Se sei un tipo ad alta energia, irrequieto o se hai dolori e dolori che ti impediscono di sederti comodamente, prova a camminare con la meditazione. Weitz spiega che questa tecnica veniva tradizionalmente usata come aggiunta alla meditazione seduta, ed è spesso usata come contrappeso per i praticanti durante i lunghi ritiri di meditazione. "Se stai seduto tutto il giorno, è equilibrato alzarsi e camminare." Raccomanda anche di usare questa tecnica se mediti dopo aver mangiato o se tendi a sentirti assonnato durante la meditazione seduta.
Pratica meditazione: Mindful Walking
Idealmente, farai questa meditazione in uno spazio libero e aperto lungo circa 20-30 piedi. Se non hai una stanza così grande in casa, puoi camminare in un corridoio, attorno al perimetro della tua stanza o fuori in un parco.
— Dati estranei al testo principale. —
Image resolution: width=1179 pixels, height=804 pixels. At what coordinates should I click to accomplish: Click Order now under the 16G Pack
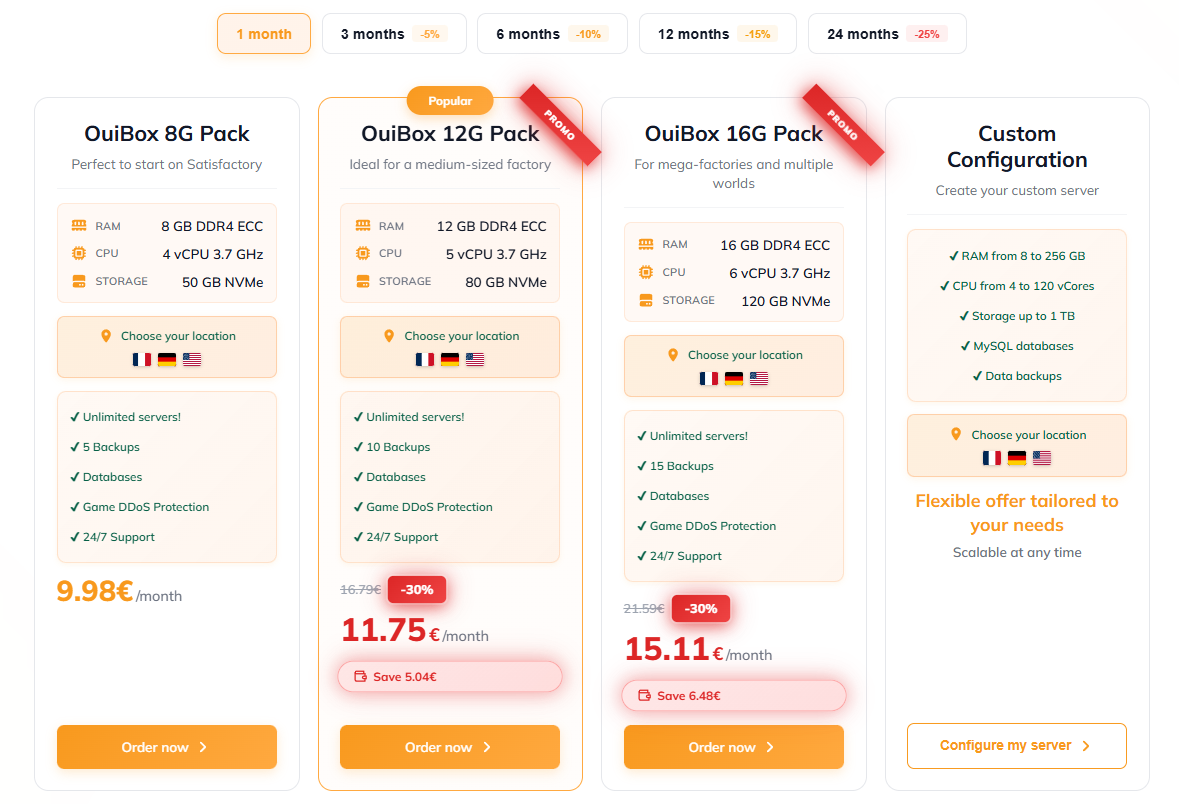pyautogui.click(x=733, y=747)
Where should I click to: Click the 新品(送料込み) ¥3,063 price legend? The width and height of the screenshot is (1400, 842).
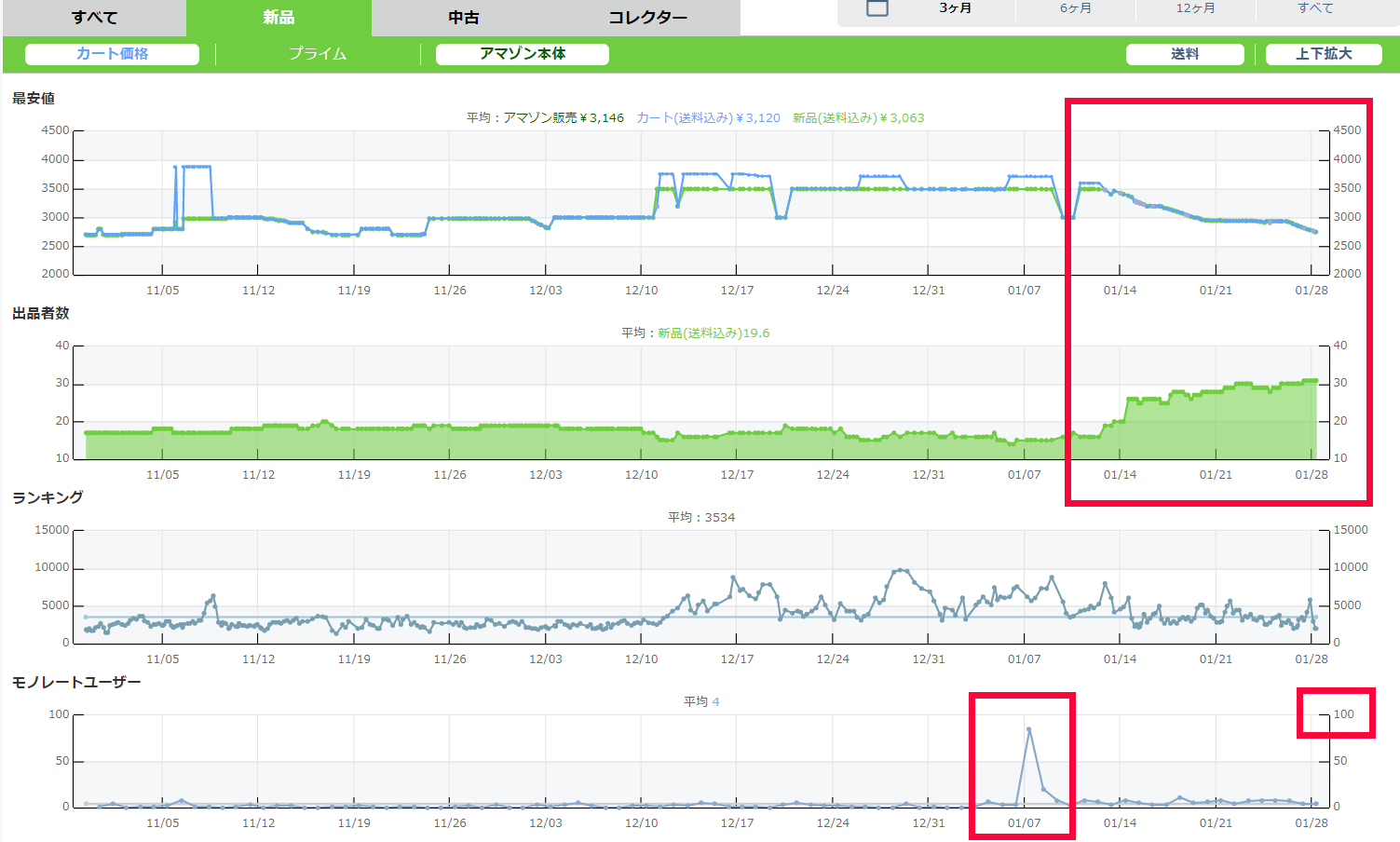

Con le braccia rilassate lungo i fianchi, tieni gli occhi delicatamente concentrati di circa sei piedi di fronte a te. Porta la tua attenzione ai tuoi piedi. Mentre fai passi lenti e attenti, etichetta mentalmente le azioni di ciascun piede. Innanzitutto, porta la tua attenzione al piede posteriore e senti la sensazione del piede sollevarsi mentre noti mentalmente "Lift". Quindi sposta quel piede nello spazio e osserva la sensazione del piede e della gamba muoversi, notando silenziosamente "Muovi". Quindi metti quel piede a terra e senti la sensazione del piede che si collega alla terra, notando "Posiziona". Continua il processo per 10 minuti.
Quando noti che la tua mente si è spostata, nota mentalmente "Pensare" e riporta la tua attenzione ai tuoi piedi. Se la distrazione diventa particolarmente forte, smetti di camminare, fai un respiro, riporta la tua attenzione ai tuoi piedi e ricomincia.
Se scopri che la notazione mentale interferisce con la tua capacità di essere connesso con le sensazioni del camminare, allora sentiti libero di lasciarlo cadere. Ma se la tua mente vaga molto, puoi usare la notazione per legare la tua mente alla sensazione, a ciò che sta realmente accadendo in quel momento. Quando devi girarti, nota semplicemente "Girare" mentre ti muovi lentamente sul piede.
Informazioni sul nostro scrittore
Nora Isaacs, ex redattrice dello Yoga Journal, è una scrittrice freelance di salute e benessere.